• _Assignment_
I would like every line of the records below that contains the word "pencil" copied.

• _Material for this exercise_
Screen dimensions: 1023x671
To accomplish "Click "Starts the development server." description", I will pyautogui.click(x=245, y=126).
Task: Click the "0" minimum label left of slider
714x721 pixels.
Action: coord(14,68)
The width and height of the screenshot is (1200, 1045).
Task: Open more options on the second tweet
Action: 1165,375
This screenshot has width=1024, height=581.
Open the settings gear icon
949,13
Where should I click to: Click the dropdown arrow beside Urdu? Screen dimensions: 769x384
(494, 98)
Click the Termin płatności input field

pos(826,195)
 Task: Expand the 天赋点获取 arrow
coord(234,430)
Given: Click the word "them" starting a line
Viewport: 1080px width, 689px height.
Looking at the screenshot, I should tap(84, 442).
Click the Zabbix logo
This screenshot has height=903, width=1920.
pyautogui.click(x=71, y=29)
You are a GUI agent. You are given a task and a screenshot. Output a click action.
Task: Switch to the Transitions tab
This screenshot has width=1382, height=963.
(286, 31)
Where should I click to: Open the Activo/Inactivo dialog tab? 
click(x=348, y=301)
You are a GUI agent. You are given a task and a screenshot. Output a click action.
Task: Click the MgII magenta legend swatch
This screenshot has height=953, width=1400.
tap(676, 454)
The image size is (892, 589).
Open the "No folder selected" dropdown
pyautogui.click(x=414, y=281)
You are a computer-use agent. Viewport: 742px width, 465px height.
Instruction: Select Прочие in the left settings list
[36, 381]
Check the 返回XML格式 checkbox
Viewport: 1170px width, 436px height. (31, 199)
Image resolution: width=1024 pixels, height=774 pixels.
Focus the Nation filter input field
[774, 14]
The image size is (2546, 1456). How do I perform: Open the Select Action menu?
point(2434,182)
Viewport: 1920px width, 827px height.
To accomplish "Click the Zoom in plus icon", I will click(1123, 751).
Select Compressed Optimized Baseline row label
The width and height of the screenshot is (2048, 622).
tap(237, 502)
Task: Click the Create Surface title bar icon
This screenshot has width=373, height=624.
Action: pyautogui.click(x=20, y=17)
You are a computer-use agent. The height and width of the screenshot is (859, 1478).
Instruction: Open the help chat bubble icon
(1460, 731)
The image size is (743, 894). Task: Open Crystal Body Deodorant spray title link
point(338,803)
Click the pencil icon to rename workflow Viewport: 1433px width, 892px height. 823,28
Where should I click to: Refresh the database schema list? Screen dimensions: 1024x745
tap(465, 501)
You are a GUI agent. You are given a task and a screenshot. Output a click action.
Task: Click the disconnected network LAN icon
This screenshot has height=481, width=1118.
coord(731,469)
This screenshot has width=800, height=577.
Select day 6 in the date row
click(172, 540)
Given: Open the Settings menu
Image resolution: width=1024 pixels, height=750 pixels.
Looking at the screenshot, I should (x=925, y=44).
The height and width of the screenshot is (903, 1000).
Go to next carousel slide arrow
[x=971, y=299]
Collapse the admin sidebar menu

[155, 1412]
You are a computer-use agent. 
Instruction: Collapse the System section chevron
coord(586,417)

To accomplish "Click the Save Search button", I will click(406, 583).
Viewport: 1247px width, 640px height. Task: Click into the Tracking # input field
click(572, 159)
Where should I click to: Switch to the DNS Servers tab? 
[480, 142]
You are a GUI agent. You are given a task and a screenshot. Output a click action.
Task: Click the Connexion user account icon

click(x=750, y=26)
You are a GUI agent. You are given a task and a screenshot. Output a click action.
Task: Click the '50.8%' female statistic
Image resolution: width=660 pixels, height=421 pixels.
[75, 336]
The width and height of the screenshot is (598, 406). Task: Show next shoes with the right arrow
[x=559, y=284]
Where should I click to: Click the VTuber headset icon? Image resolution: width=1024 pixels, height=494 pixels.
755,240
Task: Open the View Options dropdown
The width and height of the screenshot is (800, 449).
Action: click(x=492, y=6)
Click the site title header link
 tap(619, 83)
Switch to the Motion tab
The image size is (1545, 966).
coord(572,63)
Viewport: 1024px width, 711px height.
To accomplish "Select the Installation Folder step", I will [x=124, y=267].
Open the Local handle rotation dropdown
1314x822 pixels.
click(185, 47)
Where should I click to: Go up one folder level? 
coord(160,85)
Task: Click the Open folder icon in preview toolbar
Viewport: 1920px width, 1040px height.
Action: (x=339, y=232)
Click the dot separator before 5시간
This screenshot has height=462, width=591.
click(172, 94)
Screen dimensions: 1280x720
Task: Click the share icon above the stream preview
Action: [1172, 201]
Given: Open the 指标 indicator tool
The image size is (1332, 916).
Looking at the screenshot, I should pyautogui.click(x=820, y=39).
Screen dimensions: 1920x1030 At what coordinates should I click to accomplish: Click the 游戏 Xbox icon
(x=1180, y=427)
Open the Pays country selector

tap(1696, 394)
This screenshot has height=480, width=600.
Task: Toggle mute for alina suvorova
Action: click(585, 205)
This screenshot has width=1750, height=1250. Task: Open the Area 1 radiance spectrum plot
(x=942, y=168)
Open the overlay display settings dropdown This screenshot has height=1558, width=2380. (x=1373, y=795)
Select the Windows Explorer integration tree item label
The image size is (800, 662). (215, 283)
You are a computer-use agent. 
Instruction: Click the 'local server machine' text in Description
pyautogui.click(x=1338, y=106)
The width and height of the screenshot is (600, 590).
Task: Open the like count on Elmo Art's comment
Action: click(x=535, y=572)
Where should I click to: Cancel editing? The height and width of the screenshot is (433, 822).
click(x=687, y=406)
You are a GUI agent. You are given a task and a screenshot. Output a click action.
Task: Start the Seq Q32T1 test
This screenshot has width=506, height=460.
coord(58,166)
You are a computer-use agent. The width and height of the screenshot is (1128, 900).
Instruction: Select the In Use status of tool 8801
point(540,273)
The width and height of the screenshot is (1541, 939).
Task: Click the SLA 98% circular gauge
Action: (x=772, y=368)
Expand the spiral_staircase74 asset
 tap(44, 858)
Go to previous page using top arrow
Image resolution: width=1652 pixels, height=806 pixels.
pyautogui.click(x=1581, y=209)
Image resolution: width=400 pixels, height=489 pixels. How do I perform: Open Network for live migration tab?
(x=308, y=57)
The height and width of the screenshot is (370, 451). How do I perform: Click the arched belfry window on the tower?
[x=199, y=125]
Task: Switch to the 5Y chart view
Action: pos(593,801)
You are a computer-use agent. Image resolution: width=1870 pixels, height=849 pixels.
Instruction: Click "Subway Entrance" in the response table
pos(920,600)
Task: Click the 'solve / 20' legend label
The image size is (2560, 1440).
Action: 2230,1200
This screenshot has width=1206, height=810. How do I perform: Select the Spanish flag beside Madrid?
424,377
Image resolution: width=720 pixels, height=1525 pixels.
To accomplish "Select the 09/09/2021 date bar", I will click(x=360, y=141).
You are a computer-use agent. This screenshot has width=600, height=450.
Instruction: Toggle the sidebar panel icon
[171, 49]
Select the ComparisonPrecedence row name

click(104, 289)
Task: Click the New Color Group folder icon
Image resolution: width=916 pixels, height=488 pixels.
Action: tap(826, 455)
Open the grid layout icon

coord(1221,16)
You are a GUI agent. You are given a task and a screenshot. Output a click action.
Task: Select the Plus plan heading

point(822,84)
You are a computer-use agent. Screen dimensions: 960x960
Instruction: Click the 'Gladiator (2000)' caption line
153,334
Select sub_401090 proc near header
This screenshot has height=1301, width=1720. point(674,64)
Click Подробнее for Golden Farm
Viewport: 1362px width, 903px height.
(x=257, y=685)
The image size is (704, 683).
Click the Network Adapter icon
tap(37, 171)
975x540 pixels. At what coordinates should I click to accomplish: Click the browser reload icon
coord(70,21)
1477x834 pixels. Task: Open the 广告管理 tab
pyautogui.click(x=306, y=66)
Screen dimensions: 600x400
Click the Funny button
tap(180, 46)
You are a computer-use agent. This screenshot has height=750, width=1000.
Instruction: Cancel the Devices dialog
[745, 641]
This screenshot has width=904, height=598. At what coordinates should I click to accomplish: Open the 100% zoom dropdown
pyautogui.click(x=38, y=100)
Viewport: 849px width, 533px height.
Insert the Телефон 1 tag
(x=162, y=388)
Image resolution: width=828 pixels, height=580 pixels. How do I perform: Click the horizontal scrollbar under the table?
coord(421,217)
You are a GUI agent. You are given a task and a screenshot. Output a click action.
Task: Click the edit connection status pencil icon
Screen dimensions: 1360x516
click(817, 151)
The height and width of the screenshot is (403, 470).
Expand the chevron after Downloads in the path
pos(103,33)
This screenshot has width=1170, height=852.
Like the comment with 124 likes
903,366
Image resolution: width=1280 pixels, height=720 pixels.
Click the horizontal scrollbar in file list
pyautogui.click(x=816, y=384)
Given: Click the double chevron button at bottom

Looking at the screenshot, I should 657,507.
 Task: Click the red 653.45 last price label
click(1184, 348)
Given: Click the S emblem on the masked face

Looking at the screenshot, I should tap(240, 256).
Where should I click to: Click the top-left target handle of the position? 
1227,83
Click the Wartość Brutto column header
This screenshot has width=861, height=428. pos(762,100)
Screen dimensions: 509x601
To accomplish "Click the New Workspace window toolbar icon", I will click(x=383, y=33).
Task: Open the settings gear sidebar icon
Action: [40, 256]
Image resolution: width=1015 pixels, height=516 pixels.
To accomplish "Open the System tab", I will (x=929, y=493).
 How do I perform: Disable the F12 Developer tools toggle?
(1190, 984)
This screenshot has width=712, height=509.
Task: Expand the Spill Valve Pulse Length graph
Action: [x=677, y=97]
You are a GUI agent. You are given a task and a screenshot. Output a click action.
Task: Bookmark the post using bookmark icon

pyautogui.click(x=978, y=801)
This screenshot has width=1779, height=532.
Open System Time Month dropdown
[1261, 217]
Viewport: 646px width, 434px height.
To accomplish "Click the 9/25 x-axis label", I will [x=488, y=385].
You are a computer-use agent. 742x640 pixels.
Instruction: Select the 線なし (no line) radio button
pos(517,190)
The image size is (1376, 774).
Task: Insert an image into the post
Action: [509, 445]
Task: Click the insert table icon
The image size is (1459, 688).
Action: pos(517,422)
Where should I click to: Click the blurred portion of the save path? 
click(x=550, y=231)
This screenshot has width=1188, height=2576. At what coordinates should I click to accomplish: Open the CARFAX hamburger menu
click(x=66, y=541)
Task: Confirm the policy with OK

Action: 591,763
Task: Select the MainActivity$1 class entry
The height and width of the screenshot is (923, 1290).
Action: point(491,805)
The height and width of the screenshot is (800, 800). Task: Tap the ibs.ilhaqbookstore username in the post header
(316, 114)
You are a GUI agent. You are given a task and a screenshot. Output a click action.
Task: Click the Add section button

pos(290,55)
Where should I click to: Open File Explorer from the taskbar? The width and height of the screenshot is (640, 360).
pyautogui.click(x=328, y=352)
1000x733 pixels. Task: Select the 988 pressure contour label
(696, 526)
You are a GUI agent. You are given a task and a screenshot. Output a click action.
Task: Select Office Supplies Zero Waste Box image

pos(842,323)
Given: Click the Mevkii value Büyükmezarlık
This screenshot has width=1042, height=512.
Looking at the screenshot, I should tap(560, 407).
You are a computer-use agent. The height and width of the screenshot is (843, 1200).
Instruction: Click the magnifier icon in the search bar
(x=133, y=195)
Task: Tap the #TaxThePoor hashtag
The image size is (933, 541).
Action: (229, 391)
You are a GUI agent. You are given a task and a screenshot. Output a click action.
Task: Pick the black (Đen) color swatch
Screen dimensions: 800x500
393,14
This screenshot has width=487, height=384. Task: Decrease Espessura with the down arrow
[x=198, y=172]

• _Result of the exercise_
Click the pencil icon to rename workflow Viewport: 1433px width, 892px height. 823,28
Task: Click the edit connection status pencil icon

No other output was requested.